I have way too many toys. I keep them in ceramic pots (the only thing I've found that puppies can't chew up) and each dog gets to pick one or two of their own toys at dog shows. Funny thing is that they do favor the ones they pick.


----------



## Havtahava (Aug 20, 2006)

Good Buddy, I haven't tried that one in particular. I wonder if it is one that they can break off and swallow. I stopped buying any regular Nylabone products and now only buy ones that are specifically marked "edible" because they seem to break & swallow them all anyway.

For chewy treats, we (the dogs & I) love the Pearly Whites (available at doggy-gifts.com). They have a rice base and a scent of clove. Several people I know give their dogs one a week to help with tartar on the teeth. (I also brush my dogs' teeth each night, but that's another topic.)


----------



## DAJsMom (Oct 27, 2006)

Definitely stuffed squeaky toys! Although, Dusty does like the smaller soft latex squeaky ones as well. Her favorite is a green porcupine with a red santa hat. That one used to belong to our last dog. She also particularly loves a squeaky latex dragon. When you squeeze it, it's tongue and tail uncurl and it squeaks. Of course Dusty chewed it's tongue off right away, but the tail has held up well...

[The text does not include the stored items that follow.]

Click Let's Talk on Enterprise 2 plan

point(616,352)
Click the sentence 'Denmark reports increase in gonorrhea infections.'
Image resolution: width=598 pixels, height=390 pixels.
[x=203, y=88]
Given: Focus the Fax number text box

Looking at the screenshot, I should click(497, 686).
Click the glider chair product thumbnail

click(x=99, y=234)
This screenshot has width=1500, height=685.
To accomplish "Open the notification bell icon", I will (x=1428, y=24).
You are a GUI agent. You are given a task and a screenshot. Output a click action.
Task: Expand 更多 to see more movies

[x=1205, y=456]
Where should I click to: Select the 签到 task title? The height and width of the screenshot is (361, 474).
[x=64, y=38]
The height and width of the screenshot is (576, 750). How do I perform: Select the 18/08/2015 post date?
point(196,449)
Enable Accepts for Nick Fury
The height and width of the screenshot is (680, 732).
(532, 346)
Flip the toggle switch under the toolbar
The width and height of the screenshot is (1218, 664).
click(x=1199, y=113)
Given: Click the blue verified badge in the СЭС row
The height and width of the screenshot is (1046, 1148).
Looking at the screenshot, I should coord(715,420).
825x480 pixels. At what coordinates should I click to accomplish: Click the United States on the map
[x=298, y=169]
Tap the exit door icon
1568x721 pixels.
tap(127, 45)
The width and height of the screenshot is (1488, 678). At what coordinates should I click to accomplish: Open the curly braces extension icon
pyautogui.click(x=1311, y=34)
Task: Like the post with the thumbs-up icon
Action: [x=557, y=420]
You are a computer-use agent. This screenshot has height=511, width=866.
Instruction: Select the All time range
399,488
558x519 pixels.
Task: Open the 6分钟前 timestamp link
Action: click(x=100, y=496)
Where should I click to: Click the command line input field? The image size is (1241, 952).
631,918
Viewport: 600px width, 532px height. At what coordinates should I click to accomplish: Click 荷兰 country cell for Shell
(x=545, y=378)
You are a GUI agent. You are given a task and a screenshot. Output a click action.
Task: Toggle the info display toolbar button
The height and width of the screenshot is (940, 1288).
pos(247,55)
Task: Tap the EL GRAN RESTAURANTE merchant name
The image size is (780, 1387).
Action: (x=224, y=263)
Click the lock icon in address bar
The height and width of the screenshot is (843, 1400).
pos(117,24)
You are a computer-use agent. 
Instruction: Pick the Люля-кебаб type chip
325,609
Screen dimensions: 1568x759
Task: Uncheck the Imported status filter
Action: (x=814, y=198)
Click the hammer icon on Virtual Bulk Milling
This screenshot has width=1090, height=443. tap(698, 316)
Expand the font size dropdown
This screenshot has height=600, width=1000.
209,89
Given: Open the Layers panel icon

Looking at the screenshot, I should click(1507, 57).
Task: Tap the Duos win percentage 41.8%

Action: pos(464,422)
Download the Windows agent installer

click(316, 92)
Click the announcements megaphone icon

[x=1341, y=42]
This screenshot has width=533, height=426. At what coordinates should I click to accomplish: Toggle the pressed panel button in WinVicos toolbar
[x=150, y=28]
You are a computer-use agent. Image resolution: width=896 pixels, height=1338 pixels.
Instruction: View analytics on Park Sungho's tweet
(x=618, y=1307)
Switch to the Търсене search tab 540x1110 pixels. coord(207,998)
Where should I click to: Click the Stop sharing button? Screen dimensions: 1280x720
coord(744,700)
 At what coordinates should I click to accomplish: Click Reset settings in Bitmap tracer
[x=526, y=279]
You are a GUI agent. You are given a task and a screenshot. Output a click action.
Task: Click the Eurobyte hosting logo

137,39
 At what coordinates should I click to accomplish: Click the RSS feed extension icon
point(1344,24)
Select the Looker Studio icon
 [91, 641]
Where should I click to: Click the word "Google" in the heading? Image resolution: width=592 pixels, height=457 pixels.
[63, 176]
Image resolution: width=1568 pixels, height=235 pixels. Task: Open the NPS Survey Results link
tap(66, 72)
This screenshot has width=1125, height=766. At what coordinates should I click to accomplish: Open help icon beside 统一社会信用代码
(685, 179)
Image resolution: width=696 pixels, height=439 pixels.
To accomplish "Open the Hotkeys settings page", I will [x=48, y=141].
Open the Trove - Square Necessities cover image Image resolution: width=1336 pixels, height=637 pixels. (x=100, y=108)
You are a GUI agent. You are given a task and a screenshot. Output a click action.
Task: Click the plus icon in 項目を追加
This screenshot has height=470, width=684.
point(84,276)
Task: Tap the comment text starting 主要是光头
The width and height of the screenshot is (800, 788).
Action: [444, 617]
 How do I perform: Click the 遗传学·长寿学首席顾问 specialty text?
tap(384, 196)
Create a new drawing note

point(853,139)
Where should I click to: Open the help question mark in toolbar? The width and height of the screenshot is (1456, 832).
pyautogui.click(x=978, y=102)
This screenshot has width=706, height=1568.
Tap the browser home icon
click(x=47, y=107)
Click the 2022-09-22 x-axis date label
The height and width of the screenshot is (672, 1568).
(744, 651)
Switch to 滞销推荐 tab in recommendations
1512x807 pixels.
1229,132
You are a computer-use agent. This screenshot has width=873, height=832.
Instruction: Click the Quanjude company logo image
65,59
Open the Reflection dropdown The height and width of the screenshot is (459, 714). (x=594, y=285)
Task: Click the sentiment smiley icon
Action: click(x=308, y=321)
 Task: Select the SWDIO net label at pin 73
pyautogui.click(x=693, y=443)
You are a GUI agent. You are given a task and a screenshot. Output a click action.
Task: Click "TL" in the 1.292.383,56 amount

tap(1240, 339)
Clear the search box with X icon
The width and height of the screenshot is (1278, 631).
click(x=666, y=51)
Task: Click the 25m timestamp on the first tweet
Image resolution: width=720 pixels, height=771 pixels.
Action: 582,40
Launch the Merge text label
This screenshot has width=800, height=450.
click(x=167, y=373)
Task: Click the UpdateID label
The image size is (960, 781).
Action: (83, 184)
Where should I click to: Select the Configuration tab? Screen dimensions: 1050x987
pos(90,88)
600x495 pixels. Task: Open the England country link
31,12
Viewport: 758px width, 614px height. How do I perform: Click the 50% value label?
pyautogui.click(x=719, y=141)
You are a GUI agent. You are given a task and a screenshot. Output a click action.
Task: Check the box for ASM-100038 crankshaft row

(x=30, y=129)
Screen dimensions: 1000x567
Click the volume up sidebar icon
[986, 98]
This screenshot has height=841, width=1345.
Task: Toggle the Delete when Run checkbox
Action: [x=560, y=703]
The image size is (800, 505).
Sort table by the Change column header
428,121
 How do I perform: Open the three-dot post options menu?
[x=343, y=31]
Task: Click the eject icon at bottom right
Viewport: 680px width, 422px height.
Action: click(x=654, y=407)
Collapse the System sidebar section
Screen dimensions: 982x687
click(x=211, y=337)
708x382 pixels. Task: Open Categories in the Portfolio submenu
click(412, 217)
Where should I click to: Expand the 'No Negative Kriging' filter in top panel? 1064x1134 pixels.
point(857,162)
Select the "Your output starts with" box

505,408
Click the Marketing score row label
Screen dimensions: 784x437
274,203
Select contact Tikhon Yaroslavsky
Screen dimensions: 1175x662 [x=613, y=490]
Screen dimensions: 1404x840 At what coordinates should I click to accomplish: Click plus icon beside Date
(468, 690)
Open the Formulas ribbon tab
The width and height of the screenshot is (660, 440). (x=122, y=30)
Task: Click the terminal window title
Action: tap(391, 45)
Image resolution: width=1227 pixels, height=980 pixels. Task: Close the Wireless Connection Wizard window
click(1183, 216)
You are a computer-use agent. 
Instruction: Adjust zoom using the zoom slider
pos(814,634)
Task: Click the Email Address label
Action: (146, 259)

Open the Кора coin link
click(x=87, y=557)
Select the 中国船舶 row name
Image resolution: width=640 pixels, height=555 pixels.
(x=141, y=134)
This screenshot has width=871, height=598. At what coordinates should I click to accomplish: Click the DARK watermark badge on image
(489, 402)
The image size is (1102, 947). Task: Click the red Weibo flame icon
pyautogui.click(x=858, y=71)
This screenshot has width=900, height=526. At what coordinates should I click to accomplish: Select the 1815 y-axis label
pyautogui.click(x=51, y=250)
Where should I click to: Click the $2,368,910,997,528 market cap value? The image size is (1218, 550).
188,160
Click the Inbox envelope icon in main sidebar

She also likes a plush mini build-a-bear and a Hello Kitty that came as Happy Meal toys. I find those in her crate all the time.

Our last dog had a rock as a favorite toy. She carried it in one day when she was young, and it stayed with us till she died, through three moves. She would gnaw on it and carry it around all the time, and she never got tired of it. We still have it. It was up on a shelf and when Dusty came along we got it down for her. It's too big for her to pick it up, but she'll push it around and chew on it. 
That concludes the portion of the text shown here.